A struggle with infertility is truly a difficult one, and I can’t even say that we scratched a tiny bit of the surface of that journey. It only took five months for us to conceive our child…I would never dare to compare that to the years of pain, heartbreak, and losses so many have been through in their journey to become parents. My own mother struggled for nine years before being blessed with a child. I cannot even imagine that kind of pain…but I am familiar with some of the emotions. There were eight years of worrying and wondering, years of feeling like a huge piece of me was broken, and years spent fearing that those broken pieces would define such an important part of my future. These were years of feeling called to become something I didn’t know whether I’d be equipped with the tools to become.
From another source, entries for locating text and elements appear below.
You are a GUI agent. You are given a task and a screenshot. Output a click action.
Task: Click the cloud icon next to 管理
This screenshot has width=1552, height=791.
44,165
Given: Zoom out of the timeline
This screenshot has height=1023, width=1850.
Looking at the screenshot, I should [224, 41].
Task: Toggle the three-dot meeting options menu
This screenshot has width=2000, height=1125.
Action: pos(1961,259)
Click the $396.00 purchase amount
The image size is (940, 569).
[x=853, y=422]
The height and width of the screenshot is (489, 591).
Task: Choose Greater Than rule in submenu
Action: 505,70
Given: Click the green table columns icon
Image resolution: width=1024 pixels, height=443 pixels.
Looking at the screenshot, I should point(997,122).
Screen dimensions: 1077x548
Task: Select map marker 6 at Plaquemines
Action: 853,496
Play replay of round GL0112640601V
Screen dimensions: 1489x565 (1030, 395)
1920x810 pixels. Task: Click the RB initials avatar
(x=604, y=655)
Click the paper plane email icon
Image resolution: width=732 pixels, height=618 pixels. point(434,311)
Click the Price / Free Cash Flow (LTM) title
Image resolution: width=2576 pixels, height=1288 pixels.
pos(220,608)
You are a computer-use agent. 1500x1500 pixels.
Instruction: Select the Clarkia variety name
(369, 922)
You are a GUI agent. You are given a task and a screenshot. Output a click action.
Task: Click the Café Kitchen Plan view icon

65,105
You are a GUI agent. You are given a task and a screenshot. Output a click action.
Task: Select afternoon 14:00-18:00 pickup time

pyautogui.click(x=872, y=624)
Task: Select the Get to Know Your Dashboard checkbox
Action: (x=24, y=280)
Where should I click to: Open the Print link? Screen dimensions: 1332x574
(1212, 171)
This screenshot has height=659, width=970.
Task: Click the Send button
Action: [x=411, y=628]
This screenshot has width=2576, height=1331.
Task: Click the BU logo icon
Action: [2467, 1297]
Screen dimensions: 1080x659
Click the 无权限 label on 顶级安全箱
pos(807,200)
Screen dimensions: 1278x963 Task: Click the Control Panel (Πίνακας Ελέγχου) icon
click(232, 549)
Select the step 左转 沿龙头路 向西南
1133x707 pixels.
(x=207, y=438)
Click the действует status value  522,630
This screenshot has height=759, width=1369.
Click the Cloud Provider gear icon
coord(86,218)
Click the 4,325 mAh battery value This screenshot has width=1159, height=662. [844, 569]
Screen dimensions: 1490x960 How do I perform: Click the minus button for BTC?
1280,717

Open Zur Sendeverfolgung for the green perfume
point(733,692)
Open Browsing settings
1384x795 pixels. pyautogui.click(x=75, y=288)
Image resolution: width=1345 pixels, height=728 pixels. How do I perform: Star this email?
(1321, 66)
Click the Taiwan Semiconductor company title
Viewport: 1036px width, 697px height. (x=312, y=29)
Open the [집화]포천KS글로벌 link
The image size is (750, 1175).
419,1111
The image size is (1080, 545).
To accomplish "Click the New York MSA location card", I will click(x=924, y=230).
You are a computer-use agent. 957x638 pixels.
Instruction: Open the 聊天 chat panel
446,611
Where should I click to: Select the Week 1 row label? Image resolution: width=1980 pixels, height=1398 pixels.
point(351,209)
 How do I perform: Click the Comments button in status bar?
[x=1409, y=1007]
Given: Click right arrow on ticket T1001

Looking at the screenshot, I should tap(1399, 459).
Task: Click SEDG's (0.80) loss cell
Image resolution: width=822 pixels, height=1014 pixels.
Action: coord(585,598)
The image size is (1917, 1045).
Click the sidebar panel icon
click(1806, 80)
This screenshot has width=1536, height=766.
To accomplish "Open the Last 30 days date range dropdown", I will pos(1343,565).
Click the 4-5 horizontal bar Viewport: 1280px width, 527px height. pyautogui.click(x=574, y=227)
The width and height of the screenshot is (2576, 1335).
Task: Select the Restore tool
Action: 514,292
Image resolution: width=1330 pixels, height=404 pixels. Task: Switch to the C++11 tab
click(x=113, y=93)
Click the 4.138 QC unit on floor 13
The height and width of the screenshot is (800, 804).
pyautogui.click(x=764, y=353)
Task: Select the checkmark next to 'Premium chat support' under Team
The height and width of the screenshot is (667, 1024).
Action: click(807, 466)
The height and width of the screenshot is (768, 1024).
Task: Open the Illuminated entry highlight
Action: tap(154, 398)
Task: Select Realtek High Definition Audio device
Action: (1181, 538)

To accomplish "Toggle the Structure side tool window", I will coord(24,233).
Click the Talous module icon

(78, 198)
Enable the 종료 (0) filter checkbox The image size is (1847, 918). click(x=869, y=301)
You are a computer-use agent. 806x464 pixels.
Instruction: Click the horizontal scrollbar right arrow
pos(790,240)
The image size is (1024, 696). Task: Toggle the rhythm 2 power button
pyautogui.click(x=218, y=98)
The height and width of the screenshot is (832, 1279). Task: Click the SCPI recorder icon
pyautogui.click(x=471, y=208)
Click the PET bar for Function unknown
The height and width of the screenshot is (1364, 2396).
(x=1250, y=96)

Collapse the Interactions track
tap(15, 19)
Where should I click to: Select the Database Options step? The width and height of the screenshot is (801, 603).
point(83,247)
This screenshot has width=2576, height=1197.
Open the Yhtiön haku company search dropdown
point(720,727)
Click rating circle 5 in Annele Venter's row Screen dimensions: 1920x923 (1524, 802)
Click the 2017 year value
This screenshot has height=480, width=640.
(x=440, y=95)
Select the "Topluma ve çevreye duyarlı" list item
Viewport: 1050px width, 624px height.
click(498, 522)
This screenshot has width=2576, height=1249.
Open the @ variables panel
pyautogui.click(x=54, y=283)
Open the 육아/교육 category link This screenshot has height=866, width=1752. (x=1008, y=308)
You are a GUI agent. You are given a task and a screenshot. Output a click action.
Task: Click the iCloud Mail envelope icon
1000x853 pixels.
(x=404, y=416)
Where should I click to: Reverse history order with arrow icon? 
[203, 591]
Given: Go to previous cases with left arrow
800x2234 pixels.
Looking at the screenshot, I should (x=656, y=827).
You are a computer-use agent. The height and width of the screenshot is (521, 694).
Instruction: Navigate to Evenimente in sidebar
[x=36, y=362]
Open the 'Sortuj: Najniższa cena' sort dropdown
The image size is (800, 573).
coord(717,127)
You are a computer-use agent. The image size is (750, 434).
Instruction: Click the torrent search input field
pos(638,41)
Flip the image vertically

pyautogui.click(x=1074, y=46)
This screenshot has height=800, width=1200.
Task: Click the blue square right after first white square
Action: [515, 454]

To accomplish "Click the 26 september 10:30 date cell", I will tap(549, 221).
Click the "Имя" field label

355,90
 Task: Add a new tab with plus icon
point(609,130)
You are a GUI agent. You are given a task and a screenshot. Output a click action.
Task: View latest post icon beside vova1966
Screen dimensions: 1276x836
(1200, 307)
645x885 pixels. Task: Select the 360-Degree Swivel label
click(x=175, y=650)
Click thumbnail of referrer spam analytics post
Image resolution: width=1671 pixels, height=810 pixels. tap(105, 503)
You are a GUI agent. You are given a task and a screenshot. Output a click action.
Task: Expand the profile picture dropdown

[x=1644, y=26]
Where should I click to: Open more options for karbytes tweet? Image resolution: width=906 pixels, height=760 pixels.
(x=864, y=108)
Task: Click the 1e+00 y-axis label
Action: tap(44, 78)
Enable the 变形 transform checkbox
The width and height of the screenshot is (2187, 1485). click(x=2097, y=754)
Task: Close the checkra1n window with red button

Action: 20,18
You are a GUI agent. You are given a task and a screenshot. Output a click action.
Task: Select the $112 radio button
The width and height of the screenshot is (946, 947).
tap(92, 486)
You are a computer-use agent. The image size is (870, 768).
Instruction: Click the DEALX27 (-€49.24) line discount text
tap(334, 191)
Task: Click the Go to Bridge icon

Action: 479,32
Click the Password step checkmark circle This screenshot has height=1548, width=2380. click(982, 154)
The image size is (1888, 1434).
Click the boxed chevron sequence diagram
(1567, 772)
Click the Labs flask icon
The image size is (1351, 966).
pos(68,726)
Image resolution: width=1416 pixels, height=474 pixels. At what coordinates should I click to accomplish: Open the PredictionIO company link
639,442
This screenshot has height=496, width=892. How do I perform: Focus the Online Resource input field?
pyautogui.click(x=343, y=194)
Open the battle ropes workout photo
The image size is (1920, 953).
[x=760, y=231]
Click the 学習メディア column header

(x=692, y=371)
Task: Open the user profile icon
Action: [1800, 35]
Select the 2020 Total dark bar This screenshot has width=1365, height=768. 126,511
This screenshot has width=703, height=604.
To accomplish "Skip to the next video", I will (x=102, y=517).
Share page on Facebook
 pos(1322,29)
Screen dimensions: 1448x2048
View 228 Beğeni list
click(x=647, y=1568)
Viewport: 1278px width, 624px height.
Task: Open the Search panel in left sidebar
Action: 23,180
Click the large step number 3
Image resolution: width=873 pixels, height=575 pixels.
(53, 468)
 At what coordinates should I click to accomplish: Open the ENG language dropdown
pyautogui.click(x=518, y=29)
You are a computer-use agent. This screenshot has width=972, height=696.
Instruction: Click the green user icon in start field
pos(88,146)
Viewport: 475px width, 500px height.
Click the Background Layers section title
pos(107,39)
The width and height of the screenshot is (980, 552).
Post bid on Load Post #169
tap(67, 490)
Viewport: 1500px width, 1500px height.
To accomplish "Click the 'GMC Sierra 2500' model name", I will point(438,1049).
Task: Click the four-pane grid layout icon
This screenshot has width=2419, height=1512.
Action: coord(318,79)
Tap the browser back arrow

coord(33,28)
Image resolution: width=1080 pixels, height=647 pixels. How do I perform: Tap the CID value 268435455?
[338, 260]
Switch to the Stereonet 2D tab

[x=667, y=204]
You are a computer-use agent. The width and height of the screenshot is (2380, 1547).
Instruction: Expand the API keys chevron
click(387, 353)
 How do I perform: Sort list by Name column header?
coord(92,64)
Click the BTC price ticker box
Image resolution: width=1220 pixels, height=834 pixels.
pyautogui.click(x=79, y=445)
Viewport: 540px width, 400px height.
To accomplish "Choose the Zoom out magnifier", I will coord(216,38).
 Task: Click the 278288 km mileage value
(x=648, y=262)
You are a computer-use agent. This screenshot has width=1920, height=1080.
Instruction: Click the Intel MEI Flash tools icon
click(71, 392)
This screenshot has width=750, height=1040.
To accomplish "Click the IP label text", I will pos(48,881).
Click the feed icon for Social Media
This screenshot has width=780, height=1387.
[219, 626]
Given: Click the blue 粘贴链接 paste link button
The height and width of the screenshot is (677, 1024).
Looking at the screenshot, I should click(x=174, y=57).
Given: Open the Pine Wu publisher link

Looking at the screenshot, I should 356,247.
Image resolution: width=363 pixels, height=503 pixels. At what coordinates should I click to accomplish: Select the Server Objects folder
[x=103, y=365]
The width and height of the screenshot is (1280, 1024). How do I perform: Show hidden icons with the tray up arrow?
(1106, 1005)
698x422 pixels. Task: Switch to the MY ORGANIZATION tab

Selah is my little firework. She is so much more than I ever could have asked for. She is so ambitious and has the biggest heart of anyone I’ve ever known. She is my life’s greatest achievement that I did absolutely nothing to earn, deserve, or achieve. I can take absolutely no credit for her, yet God allows me to call her mine. She is continuously making me a better person and she gives me a meaning and a call that I am striving everyday to be worthy of. I want so badly to protect her from this world; from all of the pain she will encounter growing up in a world that will constantly try to make her question her worth. But again I have to remember God’s love for us, His plan, and how much greater that is than any fear I can come up with. I have to let go and trust in Him. I am grateful for the opportunity to be a part of her story now, as she is the most amazing part of mine…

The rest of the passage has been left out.